== EXERCISE REQUIREMENTS ==
Output the stretch from the start of the records through the line containing "tap(172, 120)" as a JSON list of strings, one string per line, omitting blank lines.

(Dataset entries)
------------

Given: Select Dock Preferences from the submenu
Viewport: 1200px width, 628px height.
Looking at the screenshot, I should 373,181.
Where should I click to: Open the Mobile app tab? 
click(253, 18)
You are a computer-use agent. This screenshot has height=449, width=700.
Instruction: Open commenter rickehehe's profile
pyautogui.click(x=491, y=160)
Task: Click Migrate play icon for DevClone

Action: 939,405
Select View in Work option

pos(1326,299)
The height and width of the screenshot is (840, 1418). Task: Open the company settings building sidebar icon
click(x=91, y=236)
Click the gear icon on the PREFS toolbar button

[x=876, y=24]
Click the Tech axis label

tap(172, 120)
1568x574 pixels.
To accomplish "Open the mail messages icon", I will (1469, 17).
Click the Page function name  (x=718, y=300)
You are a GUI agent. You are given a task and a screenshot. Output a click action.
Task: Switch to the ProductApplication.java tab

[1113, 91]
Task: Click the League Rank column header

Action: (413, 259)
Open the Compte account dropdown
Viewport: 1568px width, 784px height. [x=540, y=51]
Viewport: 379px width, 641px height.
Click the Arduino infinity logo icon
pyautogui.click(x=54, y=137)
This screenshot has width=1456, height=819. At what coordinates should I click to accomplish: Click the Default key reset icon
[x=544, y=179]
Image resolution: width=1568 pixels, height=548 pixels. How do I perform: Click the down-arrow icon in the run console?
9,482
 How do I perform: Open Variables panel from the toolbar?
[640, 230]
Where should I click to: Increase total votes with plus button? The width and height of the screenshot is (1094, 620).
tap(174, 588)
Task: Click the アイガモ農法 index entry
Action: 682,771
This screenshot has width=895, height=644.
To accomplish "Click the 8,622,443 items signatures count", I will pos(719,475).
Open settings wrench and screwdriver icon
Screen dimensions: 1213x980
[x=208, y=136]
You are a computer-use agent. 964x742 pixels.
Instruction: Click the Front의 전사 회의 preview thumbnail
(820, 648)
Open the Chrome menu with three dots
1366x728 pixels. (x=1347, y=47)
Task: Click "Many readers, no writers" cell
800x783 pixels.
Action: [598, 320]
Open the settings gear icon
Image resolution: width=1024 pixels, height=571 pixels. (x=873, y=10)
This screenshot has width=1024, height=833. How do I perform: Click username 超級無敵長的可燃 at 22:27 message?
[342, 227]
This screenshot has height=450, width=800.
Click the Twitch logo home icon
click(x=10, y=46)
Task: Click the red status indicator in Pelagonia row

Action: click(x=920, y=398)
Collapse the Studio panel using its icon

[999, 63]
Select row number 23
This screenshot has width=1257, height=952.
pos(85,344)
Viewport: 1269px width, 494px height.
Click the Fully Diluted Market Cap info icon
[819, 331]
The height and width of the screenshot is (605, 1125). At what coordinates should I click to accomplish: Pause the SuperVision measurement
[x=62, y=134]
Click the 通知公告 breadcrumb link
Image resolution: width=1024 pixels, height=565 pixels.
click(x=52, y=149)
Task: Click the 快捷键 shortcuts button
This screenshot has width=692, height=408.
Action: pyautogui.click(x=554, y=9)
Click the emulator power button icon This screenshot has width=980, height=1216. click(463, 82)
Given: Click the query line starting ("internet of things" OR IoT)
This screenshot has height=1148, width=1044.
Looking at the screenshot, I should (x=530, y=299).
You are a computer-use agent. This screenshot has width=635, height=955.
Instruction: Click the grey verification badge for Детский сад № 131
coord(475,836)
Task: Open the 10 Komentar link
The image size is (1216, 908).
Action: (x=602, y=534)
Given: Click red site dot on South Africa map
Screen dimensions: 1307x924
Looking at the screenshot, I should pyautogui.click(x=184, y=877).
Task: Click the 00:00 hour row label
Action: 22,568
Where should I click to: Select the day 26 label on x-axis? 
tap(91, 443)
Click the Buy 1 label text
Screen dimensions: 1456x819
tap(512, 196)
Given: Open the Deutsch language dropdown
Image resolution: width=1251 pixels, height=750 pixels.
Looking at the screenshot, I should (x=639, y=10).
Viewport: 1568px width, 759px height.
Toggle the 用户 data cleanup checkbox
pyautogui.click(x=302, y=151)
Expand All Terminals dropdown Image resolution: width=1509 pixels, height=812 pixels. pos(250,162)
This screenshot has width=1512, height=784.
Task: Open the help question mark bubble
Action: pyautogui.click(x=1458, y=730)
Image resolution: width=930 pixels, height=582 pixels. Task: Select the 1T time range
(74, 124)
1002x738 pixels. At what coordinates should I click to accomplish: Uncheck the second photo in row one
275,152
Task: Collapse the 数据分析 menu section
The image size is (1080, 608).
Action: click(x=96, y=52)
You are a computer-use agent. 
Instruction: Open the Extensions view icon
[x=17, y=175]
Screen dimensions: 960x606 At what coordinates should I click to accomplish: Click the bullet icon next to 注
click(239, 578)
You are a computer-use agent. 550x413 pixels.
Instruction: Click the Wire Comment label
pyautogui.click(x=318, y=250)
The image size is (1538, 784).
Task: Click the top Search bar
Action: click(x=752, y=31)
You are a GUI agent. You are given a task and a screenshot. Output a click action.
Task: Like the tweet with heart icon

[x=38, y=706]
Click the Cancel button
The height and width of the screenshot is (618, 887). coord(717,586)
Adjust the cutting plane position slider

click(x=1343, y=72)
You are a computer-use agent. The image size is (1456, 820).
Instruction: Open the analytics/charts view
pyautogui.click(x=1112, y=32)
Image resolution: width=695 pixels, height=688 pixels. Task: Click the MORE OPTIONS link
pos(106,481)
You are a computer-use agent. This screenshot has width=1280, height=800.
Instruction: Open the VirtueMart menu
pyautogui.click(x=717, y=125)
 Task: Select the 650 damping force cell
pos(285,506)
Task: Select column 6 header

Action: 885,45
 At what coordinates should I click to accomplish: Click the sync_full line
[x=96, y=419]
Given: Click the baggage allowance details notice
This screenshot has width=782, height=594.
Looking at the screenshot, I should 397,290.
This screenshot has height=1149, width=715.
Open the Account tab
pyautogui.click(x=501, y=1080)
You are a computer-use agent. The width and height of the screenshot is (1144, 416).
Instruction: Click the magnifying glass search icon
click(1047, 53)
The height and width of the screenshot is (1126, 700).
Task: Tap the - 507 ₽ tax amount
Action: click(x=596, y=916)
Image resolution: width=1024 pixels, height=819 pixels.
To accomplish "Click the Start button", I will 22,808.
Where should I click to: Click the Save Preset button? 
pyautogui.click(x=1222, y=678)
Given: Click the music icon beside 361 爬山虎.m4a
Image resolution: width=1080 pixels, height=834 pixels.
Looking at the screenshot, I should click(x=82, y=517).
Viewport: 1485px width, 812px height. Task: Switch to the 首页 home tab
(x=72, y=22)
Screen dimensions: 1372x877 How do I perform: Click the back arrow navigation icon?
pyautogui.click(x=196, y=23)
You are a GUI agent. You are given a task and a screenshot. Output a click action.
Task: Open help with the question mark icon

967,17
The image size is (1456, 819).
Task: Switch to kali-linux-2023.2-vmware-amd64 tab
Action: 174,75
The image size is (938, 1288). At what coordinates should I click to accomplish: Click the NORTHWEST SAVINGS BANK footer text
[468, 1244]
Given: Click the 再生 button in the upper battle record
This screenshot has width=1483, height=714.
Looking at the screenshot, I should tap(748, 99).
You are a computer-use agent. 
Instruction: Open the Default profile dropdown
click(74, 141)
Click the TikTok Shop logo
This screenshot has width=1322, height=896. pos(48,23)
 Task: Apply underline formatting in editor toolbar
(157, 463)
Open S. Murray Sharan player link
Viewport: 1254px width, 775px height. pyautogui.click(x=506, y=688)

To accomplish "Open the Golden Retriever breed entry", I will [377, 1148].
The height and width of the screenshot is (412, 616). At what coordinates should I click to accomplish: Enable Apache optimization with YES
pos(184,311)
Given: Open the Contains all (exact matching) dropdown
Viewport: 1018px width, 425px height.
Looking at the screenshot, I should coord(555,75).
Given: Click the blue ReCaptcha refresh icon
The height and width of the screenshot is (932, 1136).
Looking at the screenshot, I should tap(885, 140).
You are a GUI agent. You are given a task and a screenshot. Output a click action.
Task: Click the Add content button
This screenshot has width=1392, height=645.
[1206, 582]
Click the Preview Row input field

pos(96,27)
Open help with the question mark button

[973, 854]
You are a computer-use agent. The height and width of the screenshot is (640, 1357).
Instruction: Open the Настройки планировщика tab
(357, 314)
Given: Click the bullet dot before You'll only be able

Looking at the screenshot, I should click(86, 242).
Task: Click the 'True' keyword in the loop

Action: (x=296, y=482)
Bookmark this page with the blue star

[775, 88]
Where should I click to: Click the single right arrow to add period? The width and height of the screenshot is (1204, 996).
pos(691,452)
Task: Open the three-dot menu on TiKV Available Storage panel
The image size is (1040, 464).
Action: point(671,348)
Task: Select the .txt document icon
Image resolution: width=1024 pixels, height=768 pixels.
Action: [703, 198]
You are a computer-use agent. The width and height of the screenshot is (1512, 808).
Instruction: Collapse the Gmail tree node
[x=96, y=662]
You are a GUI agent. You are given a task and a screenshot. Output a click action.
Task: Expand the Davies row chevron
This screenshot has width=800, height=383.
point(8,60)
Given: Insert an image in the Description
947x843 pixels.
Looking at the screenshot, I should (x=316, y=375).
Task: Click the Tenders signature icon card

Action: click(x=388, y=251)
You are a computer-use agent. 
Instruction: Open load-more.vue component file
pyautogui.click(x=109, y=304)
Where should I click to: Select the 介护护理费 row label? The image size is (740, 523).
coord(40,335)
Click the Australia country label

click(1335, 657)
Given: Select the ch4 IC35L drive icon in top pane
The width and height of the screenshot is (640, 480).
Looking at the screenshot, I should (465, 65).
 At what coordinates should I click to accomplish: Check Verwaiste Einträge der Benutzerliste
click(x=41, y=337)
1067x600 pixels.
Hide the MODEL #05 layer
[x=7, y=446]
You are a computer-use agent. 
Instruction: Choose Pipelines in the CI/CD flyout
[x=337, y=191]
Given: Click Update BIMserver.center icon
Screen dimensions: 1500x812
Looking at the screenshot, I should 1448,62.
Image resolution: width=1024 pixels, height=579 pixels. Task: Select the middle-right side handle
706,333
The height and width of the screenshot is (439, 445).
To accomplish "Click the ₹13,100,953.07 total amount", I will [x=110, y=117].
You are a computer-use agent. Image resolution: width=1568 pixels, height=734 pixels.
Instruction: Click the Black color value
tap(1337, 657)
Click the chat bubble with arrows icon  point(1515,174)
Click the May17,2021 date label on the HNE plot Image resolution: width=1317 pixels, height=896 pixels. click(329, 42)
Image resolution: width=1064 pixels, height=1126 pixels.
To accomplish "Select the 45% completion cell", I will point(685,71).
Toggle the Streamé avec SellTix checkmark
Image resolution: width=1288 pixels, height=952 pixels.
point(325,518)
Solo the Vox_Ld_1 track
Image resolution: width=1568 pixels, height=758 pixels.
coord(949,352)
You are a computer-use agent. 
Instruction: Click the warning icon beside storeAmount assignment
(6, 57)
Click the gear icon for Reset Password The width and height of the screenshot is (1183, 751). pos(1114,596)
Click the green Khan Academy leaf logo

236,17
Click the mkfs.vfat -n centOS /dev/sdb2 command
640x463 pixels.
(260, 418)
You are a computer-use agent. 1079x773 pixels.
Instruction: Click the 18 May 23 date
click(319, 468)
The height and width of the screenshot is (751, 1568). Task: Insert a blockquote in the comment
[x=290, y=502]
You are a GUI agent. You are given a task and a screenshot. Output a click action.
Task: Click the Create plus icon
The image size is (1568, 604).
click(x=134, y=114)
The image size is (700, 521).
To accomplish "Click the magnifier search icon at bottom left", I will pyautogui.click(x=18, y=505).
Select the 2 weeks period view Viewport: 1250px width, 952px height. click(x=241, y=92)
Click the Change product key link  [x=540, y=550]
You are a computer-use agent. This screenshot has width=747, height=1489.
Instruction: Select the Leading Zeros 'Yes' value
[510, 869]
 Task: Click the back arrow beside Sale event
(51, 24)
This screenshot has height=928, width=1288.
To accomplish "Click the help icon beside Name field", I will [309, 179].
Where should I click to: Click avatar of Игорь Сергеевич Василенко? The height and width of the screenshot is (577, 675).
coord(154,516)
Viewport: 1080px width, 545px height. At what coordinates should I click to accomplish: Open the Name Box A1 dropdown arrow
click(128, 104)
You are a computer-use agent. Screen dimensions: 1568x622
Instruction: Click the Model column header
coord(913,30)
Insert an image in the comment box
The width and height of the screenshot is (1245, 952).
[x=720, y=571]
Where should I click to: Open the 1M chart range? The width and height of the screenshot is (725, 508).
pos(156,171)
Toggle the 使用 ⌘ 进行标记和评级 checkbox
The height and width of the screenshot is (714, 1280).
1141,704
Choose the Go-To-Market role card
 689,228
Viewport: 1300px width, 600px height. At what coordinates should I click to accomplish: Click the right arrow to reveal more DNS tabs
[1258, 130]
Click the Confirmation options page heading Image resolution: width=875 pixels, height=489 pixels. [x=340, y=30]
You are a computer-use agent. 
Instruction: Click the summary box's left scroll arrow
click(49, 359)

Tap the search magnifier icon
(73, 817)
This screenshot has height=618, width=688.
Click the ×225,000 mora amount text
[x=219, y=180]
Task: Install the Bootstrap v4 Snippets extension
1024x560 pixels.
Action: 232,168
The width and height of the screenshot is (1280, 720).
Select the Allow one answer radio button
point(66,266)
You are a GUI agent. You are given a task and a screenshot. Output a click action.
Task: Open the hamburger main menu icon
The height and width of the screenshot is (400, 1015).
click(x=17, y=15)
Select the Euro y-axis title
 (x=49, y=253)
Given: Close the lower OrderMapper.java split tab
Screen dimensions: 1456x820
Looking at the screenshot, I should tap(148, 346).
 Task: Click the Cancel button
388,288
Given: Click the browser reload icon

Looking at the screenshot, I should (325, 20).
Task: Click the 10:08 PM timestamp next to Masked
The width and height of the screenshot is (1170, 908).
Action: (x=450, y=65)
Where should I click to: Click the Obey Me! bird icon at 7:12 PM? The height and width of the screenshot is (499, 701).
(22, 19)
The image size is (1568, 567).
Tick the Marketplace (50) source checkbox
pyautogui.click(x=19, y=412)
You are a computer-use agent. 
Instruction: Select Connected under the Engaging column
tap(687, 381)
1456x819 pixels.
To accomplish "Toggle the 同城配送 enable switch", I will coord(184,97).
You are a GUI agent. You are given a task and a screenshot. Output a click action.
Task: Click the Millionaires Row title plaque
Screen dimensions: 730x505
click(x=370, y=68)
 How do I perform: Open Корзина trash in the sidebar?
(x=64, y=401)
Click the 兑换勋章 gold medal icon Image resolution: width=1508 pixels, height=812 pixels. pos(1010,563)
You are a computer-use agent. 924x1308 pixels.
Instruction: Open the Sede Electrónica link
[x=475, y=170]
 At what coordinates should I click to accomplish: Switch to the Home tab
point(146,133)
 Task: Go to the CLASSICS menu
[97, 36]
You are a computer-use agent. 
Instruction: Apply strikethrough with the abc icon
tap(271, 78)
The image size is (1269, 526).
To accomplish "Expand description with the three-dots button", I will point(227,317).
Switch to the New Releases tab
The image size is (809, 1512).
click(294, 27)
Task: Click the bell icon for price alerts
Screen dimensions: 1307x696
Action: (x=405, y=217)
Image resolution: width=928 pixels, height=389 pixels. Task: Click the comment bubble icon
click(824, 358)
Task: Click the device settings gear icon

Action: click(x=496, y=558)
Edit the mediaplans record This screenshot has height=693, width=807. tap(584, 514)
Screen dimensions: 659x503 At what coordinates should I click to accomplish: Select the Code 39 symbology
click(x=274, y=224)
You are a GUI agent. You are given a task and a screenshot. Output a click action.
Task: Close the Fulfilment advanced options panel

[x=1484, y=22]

------------

== EXERCISE RESPONSE ==
[
  "Given: Select Dock Preferences from the submenu",
  "Viewport: 1200px width, 628px height.",
  "Looking at the screenshot, I should 373,181.",
  "Where should I click to: Open the Mobile app tab? ",
  "click(253, 18)",
  "You are a computer-use agent. This screenshot has height=449, width=700.",
  "Instruction: Open commenter rickehehe's profile",
  "pyautogui.click(x=491, y=160)",
  "Task: Click Migrate play icon for DevClone",
  "Action: 939,405",
  "Select View in Work option",
  "pos(1326,299)",
  "The height and width of the screenshot is (840, 1418). Task: Open the company settings building sidebar icon",
  "click(x=91, y=236)",
  "Click the gear icon on the PREFS toolbar button",
  "[x=876, y=24]",
  "Click the Tech axis label",
  "tap(172, 120)"
]